Who wants to be a millionaire?
One team will have 20 million reasons to smile, and one team will have 20 million reasons to cry.
That will be the hard cold truth, following the Stanford Twenty20 match for US$20 million between the Stanford Superstars and England today at the Stanford Cricket Ground.
The historic match between the Superstars, a collection of West Indies all-stars, and the England nationals will make the players on the winning side instant dollar millionaires.
It will also bring the curtain down on the inaugural Stanford Super Series which was conceptualised by American business tycoon Sir Allan Stanford, and given the blessings of the West Indies Cricket Board and the England & Wales Cricket Board.
Both teams have had solid preparation during the last week for this winner-take-all match, and hardly placed a foot wrong, but they will both have to put it all together if they want to walk away with the big prize.
Superstars captain Chris Gayle is confident that his side can rise to the challenge. He has alongside him no less than 11 players that have represented West Indies in international matches which he believes will make it easier to plot a strategy to snare the treasure chest.
"The good thing about it is that I know everyone on this team," he said. "I know a bit about the personality. I know more about the cricket. I'm not worried. I know who can fit where and who can handle pressure. I have an understanding about each and everyone on my team.
"We've got to be positive. We have to stick to the basic things. We have to be aggressive. We are not going to play games. Any individual can change a Twenty20 match with their batting or their bowling."
Gayle's and his teammates' optimism have been raised several notches in the last few days, following the previous two matches in the Super Series.
Apart from Gayle watching his own side surgically dismantle Middlesex by 58 runs in their final practice match on Thursday, two days earlier he saw Trinidad & Tobago, the reigning Stanford Twenty20 Cup champions, take England to the wire before the visitors clinch a one-run victory.
"That game put them on their Ps and Qs a bit more," he said. "I am sure they will come harder at us. They got a wake-up call. Everyone is going to plan. They are accustomed to the conditions now.
"I'm sure they are looking forward to it, but we'll be ready with whatever they bring to us."
With each playing member on the winning side guaranteed US$1 million, the final 11 will attract greater interest than normal.
The Superstars have chosen to keep this under lock and key, but England informed James Anderson, Ravi Bopara, Alastair Cook, and Ryan Sidebottom that they - sadly - did not make the final 11.

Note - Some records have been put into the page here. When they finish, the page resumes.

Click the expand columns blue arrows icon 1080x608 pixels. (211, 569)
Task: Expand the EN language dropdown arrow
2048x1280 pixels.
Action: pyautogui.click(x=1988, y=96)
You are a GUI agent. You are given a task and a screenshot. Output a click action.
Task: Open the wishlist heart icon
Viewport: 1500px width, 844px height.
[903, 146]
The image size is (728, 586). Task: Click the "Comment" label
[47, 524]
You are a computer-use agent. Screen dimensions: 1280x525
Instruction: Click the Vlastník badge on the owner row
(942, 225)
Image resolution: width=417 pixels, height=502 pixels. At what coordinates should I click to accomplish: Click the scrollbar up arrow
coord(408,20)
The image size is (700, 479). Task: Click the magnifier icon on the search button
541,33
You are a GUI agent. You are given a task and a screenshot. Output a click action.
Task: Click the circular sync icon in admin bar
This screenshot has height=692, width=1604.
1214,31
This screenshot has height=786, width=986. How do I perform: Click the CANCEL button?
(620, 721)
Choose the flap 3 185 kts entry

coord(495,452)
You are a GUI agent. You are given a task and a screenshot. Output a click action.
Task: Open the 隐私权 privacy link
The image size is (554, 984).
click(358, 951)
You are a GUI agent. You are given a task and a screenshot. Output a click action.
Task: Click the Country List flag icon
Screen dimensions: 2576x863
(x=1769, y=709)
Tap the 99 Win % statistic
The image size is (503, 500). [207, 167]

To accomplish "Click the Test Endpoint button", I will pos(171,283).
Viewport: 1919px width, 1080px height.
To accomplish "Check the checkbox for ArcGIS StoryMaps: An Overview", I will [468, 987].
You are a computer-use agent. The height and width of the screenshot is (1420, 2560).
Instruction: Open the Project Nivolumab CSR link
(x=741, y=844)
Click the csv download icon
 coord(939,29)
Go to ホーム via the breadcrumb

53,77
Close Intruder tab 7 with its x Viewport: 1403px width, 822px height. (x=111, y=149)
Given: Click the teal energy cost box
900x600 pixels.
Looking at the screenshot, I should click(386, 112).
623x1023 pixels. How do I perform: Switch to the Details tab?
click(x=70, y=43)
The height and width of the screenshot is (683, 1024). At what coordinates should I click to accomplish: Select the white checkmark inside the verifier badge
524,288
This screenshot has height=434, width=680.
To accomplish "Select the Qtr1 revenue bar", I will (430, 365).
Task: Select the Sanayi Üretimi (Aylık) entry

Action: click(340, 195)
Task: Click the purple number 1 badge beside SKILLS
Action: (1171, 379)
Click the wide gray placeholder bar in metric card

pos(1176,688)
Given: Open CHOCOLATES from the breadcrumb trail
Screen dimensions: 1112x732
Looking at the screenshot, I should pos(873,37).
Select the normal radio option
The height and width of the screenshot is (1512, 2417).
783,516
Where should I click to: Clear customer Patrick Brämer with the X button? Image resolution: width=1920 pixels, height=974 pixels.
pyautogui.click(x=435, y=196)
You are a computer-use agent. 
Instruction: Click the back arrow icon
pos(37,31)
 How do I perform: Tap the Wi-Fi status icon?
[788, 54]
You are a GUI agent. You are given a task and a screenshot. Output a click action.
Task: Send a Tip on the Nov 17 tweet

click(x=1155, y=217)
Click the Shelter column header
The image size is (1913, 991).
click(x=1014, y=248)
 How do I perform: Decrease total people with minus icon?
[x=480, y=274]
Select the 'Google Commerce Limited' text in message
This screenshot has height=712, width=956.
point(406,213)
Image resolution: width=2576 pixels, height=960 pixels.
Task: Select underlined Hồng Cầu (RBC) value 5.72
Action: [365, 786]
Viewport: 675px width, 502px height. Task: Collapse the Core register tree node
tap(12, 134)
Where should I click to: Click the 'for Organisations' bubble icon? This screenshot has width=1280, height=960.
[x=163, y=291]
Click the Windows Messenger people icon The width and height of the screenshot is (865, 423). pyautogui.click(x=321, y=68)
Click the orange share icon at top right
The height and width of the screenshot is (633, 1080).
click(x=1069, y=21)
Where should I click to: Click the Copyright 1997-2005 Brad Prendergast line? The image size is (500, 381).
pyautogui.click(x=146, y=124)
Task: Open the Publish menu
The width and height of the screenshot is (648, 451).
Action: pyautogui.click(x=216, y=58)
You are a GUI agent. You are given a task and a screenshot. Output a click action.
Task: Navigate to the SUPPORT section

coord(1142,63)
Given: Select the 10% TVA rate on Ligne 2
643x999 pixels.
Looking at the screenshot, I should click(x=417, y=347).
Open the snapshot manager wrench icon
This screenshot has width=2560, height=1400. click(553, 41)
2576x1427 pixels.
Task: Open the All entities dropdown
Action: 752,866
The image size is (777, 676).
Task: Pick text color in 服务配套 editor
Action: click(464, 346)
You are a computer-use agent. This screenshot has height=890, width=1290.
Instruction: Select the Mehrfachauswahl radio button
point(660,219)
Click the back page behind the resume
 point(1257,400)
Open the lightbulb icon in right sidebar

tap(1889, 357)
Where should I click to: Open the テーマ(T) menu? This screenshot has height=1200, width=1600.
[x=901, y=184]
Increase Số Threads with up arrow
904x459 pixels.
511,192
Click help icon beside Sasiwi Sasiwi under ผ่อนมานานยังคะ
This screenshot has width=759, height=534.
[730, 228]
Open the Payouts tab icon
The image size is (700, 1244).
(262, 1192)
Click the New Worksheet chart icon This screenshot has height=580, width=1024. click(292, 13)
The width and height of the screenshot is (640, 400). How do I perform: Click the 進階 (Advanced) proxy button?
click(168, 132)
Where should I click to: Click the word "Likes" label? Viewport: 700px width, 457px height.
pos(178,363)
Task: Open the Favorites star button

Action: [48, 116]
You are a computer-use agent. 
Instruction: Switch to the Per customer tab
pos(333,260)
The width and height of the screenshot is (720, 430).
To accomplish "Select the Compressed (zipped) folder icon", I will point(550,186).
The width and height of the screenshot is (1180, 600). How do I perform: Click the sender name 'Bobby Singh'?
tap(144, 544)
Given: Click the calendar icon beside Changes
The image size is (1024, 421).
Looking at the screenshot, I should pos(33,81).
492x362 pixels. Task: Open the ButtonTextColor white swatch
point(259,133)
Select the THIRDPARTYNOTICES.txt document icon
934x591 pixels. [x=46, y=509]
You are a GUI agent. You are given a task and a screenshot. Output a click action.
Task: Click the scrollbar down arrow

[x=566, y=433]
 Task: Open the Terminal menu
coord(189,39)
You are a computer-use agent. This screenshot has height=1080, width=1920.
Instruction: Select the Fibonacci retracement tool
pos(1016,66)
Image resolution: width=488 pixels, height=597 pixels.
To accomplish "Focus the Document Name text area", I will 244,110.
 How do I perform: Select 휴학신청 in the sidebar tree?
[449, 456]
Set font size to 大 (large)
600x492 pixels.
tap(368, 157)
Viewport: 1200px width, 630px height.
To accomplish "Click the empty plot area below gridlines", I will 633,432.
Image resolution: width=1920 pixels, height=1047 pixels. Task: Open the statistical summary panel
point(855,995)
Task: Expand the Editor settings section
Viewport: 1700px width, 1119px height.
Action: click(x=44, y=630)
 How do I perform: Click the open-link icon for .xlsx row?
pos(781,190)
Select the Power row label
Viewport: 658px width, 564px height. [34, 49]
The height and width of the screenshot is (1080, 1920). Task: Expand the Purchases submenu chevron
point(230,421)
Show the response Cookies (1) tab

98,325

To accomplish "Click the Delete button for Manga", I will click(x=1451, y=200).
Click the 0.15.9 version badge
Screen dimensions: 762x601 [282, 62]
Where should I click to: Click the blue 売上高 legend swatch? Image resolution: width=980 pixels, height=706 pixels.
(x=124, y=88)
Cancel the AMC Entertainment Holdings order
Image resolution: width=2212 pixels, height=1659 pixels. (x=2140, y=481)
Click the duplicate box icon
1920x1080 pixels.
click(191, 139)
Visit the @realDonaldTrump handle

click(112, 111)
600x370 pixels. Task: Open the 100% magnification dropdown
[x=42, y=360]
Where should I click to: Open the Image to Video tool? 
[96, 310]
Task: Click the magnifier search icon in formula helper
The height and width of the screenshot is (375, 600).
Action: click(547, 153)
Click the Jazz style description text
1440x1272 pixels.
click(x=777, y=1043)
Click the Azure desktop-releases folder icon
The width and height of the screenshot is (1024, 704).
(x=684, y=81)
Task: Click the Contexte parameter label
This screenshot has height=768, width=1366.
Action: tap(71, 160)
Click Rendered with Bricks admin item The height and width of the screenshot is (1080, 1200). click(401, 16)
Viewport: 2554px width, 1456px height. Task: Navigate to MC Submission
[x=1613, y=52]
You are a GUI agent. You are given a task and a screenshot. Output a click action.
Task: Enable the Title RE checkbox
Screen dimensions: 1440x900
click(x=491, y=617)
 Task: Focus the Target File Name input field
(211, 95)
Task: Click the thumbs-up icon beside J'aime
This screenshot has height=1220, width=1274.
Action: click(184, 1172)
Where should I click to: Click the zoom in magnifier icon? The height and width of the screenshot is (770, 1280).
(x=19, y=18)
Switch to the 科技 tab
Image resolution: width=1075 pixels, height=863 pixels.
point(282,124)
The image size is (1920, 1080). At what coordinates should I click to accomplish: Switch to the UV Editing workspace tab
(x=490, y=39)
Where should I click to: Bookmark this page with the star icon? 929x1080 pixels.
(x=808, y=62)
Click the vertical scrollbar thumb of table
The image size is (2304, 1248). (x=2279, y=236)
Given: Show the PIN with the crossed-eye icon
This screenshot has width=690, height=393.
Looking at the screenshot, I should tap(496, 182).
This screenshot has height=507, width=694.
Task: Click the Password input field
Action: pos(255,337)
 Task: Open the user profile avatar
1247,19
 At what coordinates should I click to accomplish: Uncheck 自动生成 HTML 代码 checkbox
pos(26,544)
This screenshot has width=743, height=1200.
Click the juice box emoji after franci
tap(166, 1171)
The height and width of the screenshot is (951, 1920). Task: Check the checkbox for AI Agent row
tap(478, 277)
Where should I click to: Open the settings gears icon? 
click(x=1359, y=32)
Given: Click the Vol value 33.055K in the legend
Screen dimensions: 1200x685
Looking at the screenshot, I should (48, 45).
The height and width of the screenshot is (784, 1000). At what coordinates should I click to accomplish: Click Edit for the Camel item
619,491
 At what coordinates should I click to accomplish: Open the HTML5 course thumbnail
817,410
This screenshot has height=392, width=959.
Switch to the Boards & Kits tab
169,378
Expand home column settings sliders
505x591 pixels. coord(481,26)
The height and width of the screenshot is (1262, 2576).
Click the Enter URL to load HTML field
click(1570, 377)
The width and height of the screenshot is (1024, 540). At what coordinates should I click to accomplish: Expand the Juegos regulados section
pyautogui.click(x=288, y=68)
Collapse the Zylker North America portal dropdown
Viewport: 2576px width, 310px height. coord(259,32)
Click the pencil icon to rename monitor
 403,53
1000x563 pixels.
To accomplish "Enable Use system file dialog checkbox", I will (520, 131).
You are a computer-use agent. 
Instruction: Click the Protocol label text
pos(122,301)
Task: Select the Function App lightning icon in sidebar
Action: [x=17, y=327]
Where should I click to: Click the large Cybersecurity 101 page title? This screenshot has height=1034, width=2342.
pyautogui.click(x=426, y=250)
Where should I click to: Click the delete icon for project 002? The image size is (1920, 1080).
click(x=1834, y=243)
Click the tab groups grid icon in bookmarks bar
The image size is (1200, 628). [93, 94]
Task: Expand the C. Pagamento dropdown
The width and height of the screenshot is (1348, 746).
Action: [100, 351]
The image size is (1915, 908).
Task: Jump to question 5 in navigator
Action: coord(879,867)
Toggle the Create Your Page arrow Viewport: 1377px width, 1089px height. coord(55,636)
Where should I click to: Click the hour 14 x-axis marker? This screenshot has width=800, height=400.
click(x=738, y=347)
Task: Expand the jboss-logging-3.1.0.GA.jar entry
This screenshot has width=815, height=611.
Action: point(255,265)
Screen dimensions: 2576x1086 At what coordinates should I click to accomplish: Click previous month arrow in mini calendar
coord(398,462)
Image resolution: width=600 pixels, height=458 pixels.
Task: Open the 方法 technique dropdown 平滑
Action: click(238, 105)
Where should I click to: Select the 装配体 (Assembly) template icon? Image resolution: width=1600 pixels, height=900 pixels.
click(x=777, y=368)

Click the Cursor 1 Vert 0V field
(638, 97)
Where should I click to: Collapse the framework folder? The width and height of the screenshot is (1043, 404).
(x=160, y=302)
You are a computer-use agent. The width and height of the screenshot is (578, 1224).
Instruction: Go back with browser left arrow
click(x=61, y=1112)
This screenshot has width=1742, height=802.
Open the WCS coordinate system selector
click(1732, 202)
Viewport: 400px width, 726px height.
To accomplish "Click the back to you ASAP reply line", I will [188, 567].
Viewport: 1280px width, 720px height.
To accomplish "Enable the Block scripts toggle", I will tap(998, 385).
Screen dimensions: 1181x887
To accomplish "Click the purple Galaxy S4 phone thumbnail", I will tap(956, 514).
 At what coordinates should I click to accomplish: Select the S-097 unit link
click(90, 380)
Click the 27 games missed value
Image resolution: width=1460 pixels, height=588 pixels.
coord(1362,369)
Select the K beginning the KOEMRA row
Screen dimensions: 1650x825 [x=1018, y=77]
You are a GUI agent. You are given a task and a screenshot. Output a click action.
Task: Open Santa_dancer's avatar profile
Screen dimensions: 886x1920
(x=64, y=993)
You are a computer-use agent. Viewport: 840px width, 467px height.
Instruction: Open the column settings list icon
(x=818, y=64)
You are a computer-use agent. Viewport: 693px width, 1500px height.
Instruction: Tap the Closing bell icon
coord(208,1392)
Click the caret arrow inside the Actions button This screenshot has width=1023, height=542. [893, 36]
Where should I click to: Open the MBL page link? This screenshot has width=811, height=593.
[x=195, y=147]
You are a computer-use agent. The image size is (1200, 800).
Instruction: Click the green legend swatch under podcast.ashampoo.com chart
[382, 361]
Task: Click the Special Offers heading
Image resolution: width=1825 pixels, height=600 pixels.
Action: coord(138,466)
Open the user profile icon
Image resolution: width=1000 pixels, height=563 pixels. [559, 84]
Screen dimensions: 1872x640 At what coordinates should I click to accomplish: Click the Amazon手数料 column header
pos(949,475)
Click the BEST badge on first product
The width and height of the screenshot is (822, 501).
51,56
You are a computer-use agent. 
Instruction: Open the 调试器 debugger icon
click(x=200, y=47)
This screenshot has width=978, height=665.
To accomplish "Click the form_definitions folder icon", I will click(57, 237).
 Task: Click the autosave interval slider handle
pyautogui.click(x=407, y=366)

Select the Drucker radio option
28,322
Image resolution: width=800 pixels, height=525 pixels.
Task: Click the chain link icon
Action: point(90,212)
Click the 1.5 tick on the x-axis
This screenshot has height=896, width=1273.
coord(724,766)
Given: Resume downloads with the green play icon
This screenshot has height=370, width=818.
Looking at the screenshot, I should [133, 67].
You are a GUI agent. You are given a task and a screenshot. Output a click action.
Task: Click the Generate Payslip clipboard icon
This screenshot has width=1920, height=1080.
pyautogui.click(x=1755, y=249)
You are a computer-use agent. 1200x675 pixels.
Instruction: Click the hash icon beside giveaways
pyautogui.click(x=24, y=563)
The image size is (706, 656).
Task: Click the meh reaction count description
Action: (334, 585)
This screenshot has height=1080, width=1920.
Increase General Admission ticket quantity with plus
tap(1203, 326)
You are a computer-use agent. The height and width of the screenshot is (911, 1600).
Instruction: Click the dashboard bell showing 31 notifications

Prompted by the typically low and slow nature of the Stanford
Cricket Ground pitch in the preceding matches, England have decided to include leg-spin bowler Graeme Swann.
England captain Kevin Pietersen admitted it was the most difficult choice he has had to make in the short period that he has led the national team.
"It was never going to be the easiest decision," he said. "In fact, it was one of the hardest decisions I've had to make in terms of carrying 11 players on the field.
"It has been very difficult for him [Anderson], especially being an integral part of the team for the past 12 months, but he has taken it brilliantly well, and he has been absolutely fantastic at training.
"We haven't played a second spinner for I don't know how long, but unfortunately conditions have meant Jimmy has to miss out. We realise that we play to win for England, and unfortunately, the circumstances have arisen in terms of the pitch, and the outfield, and the way games have gone. We have to play another spinner."